Task item:
Print the listing below in its entirety, character for character.

==== Source data ====

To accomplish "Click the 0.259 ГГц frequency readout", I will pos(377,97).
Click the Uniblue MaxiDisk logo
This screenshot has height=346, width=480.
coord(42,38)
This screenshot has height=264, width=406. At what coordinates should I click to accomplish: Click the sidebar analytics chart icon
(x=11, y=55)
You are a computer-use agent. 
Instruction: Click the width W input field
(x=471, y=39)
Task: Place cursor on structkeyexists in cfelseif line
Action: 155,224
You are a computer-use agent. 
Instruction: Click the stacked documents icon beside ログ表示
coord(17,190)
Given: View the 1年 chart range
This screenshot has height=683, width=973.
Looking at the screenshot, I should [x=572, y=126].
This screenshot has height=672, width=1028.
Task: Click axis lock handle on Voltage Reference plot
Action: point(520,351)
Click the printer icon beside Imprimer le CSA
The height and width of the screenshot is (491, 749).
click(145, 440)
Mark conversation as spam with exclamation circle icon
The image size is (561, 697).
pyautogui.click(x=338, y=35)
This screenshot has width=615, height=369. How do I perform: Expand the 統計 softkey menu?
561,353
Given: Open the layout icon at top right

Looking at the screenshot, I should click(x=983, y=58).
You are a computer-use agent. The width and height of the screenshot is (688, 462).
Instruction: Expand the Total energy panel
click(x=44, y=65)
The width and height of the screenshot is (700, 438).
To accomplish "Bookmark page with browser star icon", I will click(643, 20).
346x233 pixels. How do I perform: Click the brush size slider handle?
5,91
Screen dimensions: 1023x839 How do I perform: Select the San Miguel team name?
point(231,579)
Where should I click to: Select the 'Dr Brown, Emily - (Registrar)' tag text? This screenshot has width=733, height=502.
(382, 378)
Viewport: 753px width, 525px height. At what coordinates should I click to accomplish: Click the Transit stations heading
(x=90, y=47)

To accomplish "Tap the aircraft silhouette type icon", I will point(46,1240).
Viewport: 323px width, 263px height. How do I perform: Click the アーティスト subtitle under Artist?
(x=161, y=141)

====

Written solution:
To accomplish "Click the 0.259 ГГц frequency readout", I will pos(377,97).
Click the Uniblue MaxiDisk logo
This screenshot has height=346, width=480.
coord(42,38)
This screenshot has height=264, width=406. At what coordinates should I click to accomplish: Click the sidebar analytics chart icon
(x=11, y=55)
You are a computer-use agent. 
Instruction: Click the width W input field
(x=471, y=39)
Task: Place cursor on structkeyexists in cfelseif line
Action: 155,224
You are a computer-use agent. 
Instruction: Click the stacked documents icon beside ログ表示
coord(17,190)
Given: View the 1年 chart range
This screenshot has height=683, width=973.
Looking at the screenshot, I should [x=572, y=126].
This screenshot has height=672, width=1028.
Task: Click axis lock handle on Voltage Reference plot
Action: point(520,351)
Click the printer icon beside Imprimer le CSA
The height and width of the screenshot is (491, 749).
click(145, 440)
Mark conversation as spam with exclamation circle icon
The image size is (561, 697).
pyautogui.click(x=338, y=35)
This screenshot has width=615, height=369. How do I perform: Expand the 統計 softkey menu?
561,353
Given: Open the layout icon at top right

Looking at the screenshot, I should click(x=983, y=58).
You are a computer-use agent. The width and height of the screenshot is (688, 462).
Instruction: Expand the Total energy panel
click(x=44, y=65)
The width and height of the screenshot is (700, 438).
To accomplish "Bookmark page with browser star icon", I will click(643, 20).
346x233 pixels. How do I perform: Click the brush size slider handle?
5,91
Screen dimensions: 1023x839 How do I perform: Select the San Miguel team name?
point(231,579)
Where should I click to: Select the 'Dr Brown, Emily - (Registrar)' tag text? This screenshot has width=733, height=502.
(382, 378)
Viewport: 753px width, 525px height. At what coordinates should I click to accomplish: Click the Transit stations heading
(x=90, y=47)

To accomplish "Tap the aircraft silhouette type icon", I will point(46,1240).
Viewport: 323px width, 263px height. How do I perform: Click the アーティスト subtitle under Artist?
(x=161, y=141)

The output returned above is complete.